Et le chercheur de préciser: «Aujourd’hui, les Palestiniens estiment que la paix doit être imposée par la communauté internationale. Les Israéliens, eux, disent qu’on ne peut pas obtenir une paix totale et qu’il faut donc y aller par étapes. Ces conclusions sont aux antipodes l’une de l’autre. Mais le constat de départ est identique: il faut une méthode, des instruments et des objectifs nouveaux, sans quoi on va répéter un processus qui s’est révélé très couteux pour les deux parties.»
Frédéric Burnand, Genève, swissinfo.ch
Israël a rejeté l’appel d’Amnesty International à la levée du blocus de la bande de Gaza.
«Les Palestiniens de Gaza sont sous la férule du régime du Hamas qui place le jihad contre Israël au-dessus du bien-être de la population», affirme Mark Regev, un porte-parole du gouvernement israélien.
«Tout comme son patron, le régime iranien, le Hamas n’a pas le moindre scrupule à sacrifier la population civile sur l’autel de sa politique extrémiste», ajoute Mark Regev.
L’opération militaire israélienne s’est déroulée du 27 décembre 2008 au 18 janvier 2009. Elle a causé 1400 morts côté palestinien, dont des centaines de civils, et 13 côté israélien.

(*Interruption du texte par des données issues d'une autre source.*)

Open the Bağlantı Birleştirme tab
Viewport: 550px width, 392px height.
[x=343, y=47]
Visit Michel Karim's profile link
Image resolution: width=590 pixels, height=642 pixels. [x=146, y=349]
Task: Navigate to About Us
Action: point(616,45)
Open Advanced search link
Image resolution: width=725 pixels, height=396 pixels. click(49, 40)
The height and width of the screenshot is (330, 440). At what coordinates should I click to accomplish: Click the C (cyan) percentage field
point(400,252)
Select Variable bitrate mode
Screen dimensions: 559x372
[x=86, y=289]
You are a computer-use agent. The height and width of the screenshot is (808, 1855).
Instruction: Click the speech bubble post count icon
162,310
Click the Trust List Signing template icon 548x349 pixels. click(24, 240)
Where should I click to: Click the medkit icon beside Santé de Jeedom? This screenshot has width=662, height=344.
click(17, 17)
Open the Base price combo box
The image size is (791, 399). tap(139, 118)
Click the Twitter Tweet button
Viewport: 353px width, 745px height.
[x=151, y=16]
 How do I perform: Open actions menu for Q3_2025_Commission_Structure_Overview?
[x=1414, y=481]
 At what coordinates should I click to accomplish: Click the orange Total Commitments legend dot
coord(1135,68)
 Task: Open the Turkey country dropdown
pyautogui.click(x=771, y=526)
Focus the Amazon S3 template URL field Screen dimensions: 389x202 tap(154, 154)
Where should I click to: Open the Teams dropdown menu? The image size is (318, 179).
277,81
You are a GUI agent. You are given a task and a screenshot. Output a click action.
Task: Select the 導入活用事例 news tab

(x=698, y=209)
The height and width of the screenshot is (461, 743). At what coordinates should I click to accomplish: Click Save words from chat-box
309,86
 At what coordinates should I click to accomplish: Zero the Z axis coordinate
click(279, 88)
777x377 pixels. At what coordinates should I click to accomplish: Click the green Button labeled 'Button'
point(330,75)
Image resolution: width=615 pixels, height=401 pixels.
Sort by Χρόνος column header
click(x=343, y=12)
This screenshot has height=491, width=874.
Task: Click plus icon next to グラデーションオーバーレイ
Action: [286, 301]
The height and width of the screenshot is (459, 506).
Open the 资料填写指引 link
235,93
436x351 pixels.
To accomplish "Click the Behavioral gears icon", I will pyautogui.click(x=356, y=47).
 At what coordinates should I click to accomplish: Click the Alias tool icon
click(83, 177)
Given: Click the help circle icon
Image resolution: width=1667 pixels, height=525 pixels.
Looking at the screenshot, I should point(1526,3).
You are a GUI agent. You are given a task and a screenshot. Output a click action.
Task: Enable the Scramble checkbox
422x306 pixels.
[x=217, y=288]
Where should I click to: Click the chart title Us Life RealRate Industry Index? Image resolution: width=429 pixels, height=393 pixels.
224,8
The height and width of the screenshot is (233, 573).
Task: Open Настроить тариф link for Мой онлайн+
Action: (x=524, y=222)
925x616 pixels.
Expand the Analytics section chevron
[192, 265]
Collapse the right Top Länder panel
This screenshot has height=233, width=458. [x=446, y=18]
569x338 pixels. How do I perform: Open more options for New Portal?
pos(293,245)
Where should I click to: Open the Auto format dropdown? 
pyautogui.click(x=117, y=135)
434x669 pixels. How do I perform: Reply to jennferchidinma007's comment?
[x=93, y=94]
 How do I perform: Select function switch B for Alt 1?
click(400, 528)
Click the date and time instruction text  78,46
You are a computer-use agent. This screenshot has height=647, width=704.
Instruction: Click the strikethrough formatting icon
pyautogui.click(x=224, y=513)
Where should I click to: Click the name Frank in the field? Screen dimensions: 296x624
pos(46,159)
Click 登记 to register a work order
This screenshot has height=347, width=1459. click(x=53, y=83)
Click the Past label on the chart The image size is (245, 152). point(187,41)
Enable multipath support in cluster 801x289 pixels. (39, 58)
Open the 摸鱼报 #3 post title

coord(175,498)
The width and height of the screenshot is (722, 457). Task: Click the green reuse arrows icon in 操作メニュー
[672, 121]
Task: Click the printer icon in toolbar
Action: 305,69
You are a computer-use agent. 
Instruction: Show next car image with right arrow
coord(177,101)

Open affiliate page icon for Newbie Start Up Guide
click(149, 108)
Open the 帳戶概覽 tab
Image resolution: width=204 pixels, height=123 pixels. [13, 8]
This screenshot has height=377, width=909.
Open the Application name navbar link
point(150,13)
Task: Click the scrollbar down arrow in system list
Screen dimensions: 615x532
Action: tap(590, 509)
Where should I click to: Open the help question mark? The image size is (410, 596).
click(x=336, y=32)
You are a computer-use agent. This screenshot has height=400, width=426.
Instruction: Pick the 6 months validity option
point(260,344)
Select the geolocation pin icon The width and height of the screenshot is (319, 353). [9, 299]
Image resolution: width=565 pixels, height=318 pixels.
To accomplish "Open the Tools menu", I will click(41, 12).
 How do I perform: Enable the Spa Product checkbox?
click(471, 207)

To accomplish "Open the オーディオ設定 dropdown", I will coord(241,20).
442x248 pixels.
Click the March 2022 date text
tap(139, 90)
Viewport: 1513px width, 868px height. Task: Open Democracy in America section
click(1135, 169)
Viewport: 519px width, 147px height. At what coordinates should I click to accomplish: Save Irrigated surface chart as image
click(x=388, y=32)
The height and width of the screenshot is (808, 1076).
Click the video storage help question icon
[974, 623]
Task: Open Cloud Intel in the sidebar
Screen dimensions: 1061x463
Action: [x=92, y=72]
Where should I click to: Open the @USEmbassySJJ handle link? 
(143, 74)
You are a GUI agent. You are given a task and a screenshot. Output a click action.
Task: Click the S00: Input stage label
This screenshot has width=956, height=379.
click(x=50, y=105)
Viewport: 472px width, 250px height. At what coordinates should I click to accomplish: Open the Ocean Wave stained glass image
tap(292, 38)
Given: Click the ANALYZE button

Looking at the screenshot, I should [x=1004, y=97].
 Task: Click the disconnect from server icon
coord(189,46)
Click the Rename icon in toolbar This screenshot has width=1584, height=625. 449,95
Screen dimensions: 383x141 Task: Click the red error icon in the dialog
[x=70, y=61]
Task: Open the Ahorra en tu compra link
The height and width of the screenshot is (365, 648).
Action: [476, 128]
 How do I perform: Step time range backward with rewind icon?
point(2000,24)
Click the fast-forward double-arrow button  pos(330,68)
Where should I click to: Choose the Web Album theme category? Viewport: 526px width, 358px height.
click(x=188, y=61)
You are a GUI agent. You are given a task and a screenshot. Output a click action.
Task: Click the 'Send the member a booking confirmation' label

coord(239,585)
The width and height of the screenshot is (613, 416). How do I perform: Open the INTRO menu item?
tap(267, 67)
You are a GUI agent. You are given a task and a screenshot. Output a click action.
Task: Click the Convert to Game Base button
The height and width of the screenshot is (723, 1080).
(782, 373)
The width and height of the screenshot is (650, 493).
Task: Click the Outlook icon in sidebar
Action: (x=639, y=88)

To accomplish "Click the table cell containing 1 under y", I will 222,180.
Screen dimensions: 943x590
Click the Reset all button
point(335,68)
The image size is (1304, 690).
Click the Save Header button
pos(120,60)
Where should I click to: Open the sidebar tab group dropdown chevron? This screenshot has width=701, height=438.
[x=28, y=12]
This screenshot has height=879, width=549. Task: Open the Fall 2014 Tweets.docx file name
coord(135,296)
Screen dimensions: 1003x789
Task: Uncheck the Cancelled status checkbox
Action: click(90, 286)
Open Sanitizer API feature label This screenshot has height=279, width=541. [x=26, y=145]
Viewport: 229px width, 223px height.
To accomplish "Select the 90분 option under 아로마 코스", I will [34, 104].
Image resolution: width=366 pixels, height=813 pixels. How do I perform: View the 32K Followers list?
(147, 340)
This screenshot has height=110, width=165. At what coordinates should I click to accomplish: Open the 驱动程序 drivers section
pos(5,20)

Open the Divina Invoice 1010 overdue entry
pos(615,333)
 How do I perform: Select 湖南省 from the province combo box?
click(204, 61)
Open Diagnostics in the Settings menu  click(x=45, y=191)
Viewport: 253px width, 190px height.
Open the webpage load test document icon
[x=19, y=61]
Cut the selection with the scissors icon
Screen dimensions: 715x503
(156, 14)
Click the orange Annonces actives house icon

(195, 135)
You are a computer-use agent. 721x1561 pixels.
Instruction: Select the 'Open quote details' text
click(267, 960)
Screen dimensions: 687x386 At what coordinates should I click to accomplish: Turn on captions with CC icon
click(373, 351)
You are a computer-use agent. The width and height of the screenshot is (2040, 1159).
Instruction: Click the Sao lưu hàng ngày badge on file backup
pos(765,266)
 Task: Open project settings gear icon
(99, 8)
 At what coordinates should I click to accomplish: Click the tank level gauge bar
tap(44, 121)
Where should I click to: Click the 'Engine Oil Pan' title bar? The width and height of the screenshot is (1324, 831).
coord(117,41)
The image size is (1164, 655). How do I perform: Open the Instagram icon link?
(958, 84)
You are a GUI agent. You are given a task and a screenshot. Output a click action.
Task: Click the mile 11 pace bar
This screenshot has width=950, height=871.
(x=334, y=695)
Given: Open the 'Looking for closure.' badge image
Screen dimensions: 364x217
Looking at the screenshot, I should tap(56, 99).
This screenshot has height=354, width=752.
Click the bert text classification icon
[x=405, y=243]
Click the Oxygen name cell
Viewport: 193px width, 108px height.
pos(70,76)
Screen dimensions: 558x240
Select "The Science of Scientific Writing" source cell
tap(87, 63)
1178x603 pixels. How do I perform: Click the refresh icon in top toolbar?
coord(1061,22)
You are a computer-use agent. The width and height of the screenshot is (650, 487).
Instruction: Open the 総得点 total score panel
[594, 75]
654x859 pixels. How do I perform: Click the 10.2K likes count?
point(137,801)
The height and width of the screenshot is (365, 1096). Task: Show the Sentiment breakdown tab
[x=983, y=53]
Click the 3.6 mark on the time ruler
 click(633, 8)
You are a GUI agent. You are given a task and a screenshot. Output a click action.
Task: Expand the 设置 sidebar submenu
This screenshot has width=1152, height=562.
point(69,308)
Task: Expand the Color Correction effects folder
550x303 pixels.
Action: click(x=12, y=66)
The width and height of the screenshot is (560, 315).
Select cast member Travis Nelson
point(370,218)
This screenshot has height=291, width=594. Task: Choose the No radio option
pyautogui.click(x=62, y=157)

Ce lundi, 11 ONG palestiniennes ont réclamé aux autorités palestiniennes à Gaza et en Cisjordanie d’ouvrir une enquête sur des allégations de crimes de guerre palestiniens durant l’offensive israélienne à Gaza, il y a un an.
Les 11 groupes de Défense des droits de l’Homme ont adressé des lettres identiques au président de l’Autorité palestinienne Mahmud Abbas, basé en Cisjordanie, et au Premier ministre du gouvernement du mouvement islamiste Hamas, Ismaïl Haniyeh, qui contrôle la bande de Gaza.
Dans ces lettres, ces associations les pressent de suivre les recommandations de la commission Goldstone qui pointent les « crimes de guerre » qu’aurait commis l’armée israélienne durant son opération Plomb durci, et ceux qu’auraient également perpétrés le Hamas et d’autres groupes armés palestiniens opérant à Gaza.